Salk Institute, La Jolla

Michael Todd, who has been on the faculty of the University of California at San Diego for the past year and a half, has been given the central courtyard of the Salk Institute for Biological Studies in La Jolla as an exhibition space for an indefinite period. It is a curious setting for sculpture. The building designed by Louis Kahn is “perfect” in its form and detail, a massive and calculated medievalism set on the bluffs above the Pacific. The two four-story blocks of offices and laboratories constructed of concrete and weathered teak fall upon an open court, paved with slabs of travertine, and within this highly ordered environment Todd has placed his sculpture.

One’s first impression upon entering this sequestered courtyard is of disappointment. The sculpture seems flat, thin and almost invisible on the travertine, the pieces cast about in defiance of the order which surrounds them. Only Tulip, a work formed of four identical half rounds of bent pieces of channel iron welded at the corners and inverted to form a square bowl, seems to have the axiality and solidity necessary to overcome the environment. The character of the remainder of the exhibition however becomes obvious only when one gets off the plane of the terrace itself and looks down at the work from one of the many stairways and balconies that form the access ways through the two office-lab blocks. One then realizes that the distributional character of the objects, and their emphasis on plane rather than mass is the only way in which the precision of intellect which shaped the Salk Institute could in any way be engaged. Todd, through calculated disorder, has resisted Kahn’s sensibilities, and I came finally to view the exhibition not as the endeavor of a single man, but rather as the focus of a conflict of formal ideas expressed in visible styles. Kahn, in a warm-hearted and humanist way, has provided for everything: every detail from door hardware to cast lead drain spouts, is perfect. One wants for nothing architectural there, except perhaps for some element which permits change, a bit of disorder, and in that way Todd’s pieces, especially White Rain and Steel Garden, are satisfying. White Rain, a group of a dozen white discs about a foot in diameter, two protractor-shaped forms—half discs about five feet across—and another larger rectangular sheet of metal rolled to form the arc of a cylinder, are scattered about on the travertine. Exhibiting their edge surfaces vertically and horizontally, their “thinness” is intensified by the density of concrete and teak mass surrounding them. The objects are scattered too (and regularly moved about by Todd) in a way which ignores the precise linear, geometric order of Kahn’s pavement plane.

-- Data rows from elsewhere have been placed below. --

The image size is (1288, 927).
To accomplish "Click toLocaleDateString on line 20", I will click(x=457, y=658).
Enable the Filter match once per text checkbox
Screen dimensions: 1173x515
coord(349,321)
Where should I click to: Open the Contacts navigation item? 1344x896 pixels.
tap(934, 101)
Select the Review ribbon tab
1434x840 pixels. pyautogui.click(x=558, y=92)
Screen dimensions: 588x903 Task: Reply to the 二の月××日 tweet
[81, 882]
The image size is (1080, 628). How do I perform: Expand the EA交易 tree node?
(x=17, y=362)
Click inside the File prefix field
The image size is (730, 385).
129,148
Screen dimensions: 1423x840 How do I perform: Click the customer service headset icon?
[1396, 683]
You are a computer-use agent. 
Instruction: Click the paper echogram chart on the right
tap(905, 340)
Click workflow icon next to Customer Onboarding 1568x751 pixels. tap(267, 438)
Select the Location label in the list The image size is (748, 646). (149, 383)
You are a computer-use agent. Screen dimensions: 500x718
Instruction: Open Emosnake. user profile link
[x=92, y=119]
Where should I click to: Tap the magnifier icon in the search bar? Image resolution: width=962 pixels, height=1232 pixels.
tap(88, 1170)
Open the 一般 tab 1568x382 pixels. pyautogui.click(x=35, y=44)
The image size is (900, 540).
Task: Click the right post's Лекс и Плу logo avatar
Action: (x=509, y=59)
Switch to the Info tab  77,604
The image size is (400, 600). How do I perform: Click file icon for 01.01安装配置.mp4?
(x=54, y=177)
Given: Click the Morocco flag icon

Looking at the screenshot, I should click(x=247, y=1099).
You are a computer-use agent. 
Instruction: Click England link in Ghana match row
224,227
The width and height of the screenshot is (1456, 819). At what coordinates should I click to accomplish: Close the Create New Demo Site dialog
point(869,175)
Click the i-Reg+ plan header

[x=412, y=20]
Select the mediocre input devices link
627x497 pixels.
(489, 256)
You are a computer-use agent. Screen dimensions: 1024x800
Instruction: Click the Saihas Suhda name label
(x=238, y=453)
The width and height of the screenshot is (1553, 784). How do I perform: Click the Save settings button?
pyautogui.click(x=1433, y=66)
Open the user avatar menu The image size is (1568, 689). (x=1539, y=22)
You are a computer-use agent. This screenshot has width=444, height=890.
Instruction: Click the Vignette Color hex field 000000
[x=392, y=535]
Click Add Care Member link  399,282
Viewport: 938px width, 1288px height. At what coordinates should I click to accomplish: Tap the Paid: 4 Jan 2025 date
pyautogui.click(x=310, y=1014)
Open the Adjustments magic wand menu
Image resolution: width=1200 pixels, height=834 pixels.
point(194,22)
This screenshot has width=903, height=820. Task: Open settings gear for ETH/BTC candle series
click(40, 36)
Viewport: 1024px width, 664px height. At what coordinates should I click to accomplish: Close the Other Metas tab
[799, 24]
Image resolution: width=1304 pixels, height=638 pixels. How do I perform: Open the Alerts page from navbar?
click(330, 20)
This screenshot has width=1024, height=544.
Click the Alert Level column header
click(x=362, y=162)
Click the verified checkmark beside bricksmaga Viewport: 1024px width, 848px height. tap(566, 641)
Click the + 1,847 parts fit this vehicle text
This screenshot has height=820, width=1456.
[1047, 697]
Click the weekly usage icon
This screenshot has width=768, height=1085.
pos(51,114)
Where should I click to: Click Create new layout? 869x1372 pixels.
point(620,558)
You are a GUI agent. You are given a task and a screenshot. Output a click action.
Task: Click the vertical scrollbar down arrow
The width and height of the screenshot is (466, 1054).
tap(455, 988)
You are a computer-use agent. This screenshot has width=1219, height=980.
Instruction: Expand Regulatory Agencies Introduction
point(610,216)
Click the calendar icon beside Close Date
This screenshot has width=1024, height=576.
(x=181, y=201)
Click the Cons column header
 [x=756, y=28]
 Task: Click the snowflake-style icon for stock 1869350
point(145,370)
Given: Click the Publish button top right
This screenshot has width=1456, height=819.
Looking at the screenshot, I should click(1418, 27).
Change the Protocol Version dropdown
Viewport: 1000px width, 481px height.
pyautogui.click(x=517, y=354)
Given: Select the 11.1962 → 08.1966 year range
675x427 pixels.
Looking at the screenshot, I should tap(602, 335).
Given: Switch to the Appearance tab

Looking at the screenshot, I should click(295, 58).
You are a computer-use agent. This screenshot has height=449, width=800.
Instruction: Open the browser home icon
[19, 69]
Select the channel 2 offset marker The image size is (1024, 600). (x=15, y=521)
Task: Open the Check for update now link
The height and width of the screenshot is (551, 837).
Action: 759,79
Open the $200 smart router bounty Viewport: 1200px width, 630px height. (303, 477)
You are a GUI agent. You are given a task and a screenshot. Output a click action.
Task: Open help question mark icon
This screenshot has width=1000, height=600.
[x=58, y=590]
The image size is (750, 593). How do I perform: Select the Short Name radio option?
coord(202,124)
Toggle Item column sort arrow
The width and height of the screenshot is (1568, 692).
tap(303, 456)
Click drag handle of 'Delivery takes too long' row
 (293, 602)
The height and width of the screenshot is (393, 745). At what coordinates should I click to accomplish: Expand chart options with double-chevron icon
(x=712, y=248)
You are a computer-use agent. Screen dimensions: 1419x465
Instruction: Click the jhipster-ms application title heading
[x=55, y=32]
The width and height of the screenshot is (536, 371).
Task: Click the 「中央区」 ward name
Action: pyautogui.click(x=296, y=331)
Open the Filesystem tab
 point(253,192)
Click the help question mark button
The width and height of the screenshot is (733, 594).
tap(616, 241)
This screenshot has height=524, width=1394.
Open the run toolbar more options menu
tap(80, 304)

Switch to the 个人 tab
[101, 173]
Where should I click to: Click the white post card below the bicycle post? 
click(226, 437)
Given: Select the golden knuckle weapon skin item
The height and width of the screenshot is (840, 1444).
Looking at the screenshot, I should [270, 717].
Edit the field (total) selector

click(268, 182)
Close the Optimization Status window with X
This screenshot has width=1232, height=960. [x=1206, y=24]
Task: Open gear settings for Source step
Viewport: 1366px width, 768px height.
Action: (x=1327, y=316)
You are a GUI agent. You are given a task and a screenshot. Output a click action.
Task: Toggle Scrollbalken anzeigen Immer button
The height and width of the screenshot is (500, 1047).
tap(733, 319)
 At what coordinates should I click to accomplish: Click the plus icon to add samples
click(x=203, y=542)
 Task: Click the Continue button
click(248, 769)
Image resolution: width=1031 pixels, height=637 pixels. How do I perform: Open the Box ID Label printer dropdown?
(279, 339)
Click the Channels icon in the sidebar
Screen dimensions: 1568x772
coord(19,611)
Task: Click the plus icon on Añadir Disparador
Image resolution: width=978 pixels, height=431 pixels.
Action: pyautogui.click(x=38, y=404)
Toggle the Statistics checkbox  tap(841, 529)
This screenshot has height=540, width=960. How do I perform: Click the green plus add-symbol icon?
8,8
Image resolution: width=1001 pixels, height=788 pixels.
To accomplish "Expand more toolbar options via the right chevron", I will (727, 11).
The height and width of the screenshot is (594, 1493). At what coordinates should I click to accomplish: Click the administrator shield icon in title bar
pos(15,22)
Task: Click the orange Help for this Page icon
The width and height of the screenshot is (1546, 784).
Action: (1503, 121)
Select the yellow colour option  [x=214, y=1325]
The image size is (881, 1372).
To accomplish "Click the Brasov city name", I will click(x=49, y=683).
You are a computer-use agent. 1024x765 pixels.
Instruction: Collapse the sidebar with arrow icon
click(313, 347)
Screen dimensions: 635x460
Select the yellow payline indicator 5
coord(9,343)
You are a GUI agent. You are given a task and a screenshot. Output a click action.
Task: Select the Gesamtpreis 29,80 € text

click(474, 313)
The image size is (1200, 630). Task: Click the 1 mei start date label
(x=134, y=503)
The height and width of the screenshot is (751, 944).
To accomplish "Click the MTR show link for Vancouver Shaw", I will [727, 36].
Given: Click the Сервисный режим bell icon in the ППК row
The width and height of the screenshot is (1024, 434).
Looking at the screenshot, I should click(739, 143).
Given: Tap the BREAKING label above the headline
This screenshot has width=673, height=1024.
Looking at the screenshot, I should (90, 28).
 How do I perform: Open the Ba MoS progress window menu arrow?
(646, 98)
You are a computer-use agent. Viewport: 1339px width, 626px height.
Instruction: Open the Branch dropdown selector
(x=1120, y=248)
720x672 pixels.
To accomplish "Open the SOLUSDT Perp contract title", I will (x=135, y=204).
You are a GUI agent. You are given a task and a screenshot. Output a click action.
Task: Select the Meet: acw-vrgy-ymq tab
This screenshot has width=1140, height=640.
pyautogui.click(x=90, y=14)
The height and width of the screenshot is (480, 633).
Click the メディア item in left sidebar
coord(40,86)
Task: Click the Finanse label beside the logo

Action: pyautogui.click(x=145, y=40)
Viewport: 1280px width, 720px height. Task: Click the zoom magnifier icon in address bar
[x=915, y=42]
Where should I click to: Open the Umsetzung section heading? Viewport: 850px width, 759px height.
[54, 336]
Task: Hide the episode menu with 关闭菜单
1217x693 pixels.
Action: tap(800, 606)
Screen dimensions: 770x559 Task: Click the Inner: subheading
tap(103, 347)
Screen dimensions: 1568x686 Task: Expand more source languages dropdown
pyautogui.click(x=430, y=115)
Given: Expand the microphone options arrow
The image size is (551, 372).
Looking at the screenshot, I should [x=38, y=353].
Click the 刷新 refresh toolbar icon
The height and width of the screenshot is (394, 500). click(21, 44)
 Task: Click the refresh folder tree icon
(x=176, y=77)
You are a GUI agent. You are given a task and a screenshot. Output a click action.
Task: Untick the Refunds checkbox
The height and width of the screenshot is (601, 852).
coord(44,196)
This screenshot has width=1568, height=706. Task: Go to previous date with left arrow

Steel Garden is a dispersal of about a dozen larger circular steel shapes. The objects, pieces of pipe of various diameters cut to emphasize their length or breadth, steel channels bent into arcs, and several steel discs about 2 or 3 feet across are painted dark blue and scattered within an approximately thirty-foot area. It is a more structural piece in the sense that the individual objects have more structural depth. As such, it is less a subtle outgrowth of pavement and more of an impediment to movement across the plaza, and thus less successful, I feel.

In retrospect Tulip thus becomes, perhaps, the least satisfactory piece in the group, for it cannot successfully cope with the Kahn order, but the other works combine a structural presence with an ordered disorder and high planar visibility which assert themselves successfully within the order of Kahn’s spaces and forms. Todd’s objects are “right” for this area because of their planar and machine surface qualities.